(RAW DATA)

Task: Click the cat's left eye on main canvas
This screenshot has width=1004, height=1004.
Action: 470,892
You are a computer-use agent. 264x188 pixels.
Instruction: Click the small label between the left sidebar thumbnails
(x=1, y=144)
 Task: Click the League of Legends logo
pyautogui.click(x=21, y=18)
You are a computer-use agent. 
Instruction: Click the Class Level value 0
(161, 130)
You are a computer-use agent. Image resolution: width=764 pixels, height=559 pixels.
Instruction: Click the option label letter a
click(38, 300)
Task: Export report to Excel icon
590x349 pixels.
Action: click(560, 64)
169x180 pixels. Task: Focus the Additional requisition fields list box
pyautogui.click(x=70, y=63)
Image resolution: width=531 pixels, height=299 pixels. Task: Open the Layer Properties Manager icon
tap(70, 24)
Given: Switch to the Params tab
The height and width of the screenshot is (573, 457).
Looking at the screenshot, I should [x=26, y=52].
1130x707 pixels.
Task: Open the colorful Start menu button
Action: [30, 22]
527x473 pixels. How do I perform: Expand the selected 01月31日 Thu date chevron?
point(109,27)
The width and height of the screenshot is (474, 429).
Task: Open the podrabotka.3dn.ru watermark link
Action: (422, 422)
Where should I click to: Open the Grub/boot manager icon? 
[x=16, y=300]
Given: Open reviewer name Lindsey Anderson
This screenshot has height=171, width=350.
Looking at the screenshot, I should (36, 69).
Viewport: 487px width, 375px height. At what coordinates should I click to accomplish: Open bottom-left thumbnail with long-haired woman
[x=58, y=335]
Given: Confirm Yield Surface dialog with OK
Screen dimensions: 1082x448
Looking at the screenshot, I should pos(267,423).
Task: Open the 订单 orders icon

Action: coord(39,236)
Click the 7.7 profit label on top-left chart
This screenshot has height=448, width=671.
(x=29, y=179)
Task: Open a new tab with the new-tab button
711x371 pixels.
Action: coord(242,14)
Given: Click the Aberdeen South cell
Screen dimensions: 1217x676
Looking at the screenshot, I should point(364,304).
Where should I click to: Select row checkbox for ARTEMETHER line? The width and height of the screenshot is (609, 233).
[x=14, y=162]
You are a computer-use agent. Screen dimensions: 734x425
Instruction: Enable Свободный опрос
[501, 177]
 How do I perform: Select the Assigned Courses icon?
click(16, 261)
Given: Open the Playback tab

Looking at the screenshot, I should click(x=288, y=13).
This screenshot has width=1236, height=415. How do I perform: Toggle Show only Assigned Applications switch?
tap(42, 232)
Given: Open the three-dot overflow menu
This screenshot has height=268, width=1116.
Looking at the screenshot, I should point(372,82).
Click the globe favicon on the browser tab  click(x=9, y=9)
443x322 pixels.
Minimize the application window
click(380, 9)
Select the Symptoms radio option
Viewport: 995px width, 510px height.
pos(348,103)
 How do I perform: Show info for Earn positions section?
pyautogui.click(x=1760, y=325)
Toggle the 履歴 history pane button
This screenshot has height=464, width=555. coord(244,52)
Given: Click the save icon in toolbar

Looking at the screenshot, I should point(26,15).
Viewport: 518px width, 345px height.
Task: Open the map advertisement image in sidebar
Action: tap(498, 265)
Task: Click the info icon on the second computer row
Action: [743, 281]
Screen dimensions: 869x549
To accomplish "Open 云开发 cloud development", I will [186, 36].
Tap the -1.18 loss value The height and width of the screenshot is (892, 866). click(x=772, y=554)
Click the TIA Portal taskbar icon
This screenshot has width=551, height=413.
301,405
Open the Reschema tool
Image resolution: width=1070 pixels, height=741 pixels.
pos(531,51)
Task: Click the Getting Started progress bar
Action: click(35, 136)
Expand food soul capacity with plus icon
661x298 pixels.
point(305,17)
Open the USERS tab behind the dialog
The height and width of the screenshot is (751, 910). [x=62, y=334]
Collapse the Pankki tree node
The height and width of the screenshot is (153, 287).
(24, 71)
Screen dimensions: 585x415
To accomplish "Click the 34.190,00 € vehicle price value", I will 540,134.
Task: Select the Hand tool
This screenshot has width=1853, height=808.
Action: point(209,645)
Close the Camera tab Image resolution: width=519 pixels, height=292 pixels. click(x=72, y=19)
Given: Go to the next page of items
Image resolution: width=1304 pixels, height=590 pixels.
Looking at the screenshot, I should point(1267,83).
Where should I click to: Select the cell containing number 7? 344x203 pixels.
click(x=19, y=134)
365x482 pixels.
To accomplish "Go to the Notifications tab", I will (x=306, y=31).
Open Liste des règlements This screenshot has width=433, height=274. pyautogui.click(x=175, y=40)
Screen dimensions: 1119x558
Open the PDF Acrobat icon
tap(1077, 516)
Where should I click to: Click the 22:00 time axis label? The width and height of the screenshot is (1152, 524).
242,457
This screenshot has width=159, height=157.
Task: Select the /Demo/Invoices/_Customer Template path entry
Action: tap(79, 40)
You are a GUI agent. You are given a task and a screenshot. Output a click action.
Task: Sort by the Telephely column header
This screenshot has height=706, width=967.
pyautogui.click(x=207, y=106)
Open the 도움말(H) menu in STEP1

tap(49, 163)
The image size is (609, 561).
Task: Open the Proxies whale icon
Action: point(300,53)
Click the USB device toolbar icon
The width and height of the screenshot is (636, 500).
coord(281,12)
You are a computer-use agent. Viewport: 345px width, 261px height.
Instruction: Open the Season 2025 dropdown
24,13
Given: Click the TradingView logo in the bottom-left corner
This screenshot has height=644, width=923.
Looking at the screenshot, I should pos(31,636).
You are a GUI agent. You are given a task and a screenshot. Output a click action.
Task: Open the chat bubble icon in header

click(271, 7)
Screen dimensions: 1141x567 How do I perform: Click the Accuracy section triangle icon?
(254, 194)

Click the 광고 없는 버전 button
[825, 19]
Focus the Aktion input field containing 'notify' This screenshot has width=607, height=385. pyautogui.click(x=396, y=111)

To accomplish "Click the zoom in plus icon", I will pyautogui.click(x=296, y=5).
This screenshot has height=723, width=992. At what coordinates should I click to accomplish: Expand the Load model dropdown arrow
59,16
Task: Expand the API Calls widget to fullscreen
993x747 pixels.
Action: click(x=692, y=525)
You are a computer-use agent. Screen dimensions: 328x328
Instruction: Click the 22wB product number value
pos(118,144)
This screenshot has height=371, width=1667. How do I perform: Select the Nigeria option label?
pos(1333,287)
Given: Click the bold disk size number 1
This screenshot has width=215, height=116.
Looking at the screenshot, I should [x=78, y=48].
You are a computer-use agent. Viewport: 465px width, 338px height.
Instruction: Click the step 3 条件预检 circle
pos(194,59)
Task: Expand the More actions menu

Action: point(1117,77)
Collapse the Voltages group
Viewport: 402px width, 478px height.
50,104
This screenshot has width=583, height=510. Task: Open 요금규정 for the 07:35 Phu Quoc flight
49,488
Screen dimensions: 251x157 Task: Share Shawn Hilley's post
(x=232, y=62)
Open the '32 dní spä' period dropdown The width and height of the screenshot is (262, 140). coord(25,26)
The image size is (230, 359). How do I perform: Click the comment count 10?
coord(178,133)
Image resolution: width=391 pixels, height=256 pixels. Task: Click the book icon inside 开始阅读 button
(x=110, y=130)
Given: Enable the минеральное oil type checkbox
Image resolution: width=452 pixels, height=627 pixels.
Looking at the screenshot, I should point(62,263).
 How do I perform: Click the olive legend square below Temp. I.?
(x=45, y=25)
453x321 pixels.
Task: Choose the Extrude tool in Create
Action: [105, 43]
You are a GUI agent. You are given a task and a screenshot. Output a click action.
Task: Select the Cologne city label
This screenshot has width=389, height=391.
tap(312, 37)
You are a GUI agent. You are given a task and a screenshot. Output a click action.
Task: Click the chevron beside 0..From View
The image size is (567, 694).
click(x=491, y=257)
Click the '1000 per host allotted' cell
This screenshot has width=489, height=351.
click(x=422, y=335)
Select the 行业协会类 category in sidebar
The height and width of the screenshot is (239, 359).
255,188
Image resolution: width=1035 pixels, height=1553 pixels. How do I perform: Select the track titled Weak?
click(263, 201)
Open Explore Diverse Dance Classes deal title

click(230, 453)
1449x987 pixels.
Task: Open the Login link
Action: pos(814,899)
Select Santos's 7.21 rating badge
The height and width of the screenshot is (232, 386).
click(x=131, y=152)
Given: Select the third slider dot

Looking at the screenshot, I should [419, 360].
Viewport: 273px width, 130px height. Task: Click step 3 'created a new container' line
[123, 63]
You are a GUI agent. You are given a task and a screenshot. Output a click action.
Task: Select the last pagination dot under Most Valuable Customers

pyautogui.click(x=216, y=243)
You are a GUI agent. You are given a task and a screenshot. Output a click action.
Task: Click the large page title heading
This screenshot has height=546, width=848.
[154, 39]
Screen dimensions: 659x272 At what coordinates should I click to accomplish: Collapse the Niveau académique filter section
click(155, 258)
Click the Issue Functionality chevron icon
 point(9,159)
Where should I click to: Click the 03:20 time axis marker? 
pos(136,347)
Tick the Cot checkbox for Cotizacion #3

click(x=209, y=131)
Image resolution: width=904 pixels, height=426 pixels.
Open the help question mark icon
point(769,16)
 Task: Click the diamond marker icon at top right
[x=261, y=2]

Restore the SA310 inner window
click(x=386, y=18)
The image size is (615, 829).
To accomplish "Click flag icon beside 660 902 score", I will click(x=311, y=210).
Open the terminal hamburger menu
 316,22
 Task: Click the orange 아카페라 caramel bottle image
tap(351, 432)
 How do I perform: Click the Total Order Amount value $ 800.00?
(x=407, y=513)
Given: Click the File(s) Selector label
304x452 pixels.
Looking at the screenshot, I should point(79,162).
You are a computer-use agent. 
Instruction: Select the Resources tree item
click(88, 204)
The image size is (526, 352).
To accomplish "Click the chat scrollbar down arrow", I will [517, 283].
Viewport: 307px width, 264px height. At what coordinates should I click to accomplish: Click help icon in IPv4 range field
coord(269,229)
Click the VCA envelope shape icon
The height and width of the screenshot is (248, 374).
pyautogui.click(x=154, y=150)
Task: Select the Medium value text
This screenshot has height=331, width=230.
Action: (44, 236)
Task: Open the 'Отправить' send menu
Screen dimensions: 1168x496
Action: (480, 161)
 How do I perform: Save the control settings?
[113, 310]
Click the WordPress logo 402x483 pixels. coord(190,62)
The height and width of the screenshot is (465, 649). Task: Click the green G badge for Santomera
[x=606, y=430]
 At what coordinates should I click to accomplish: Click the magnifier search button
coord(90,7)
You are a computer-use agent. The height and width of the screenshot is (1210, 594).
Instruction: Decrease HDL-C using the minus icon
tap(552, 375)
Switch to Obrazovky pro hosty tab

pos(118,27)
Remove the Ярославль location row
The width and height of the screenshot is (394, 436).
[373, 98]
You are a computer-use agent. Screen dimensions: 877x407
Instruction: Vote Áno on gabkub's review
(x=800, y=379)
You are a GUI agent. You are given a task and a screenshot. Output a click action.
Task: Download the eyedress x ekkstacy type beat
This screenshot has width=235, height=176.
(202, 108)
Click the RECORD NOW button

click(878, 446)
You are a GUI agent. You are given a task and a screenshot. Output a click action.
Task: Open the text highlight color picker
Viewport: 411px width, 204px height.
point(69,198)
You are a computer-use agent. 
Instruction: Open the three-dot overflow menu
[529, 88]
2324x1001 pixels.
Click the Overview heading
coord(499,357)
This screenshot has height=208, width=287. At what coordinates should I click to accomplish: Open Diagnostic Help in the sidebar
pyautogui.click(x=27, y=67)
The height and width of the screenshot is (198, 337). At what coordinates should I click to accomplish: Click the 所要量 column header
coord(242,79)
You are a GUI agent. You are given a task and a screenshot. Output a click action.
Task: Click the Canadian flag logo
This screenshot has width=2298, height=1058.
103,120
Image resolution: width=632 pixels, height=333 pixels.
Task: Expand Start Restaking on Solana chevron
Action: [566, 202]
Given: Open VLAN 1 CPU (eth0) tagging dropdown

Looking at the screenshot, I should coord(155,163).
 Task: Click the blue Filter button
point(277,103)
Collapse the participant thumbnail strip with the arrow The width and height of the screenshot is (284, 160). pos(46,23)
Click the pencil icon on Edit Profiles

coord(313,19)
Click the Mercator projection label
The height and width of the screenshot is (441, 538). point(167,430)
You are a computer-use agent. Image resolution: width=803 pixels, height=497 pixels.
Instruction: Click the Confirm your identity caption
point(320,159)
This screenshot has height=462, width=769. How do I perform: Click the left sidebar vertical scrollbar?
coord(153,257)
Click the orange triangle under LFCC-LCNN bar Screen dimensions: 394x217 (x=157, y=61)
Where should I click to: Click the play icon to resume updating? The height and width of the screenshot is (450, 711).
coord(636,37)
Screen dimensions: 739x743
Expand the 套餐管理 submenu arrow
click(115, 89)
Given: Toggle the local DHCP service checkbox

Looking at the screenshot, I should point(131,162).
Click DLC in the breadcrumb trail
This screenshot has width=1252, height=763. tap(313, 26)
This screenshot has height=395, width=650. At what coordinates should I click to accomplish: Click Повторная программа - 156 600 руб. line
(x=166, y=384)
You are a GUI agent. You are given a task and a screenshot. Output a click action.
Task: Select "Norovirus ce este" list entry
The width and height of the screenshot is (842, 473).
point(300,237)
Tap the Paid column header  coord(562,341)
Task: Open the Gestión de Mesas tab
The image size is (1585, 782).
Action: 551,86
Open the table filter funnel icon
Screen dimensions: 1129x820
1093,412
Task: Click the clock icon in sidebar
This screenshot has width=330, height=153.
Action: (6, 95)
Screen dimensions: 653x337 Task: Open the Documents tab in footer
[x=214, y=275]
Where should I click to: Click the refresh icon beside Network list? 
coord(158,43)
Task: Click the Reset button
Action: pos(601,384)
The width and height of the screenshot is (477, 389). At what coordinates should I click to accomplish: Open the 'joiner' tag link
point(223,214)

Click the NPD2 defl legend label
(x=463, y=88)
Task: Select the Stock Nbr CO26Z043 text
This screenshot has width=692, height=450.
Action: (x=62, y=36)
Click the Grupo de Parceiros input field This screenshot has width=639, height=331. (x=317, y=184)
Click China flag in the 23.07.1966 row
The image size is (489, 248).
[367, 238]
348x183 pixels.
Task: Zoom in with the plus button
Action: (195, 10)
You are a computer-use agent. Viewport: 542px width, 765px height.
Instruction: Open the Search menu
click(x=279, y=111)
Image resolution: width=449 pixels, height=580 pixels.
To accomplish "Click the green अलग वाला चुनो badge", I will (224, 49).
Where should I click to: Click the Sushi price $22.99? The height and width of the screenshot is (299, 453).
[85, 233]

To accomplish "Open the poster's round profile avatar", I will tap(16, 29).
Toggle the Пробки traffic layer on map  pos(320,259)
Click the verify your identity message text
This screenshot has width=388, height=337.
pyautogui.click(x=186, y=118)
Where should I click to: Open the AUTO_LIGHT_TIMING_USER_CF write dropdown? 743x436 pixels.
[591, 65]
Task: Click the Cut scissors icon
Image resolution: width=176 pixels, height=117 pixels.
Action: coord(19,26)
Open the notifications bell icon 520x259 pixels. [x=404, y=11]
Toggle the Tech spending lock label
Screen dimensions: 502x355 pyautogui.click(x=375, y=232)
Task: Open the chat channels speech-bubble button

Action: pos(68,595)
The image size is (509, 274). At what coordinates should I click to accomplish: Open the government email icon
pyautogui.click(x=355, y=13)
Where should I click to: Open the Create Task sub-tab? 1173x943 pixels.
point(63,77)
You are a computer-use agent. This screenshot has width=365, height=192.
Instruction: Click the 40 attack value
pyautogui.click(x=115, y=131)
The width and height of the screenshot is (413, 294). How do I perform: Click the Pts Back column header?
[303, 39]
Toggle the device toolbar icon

(End RAW DATA)

* WORK ITEM
Read through the data above. Report each line that has the word "input".

* ANSWER TO THIS TASK
Focus the Aktion input field containing 'notify' This screenshot has width=607, height=385. pyautogui.click(x=396, y=111)
Click the Grupo de Parceiros input field This screenshot has width=639, height=331. (x=317, y=184)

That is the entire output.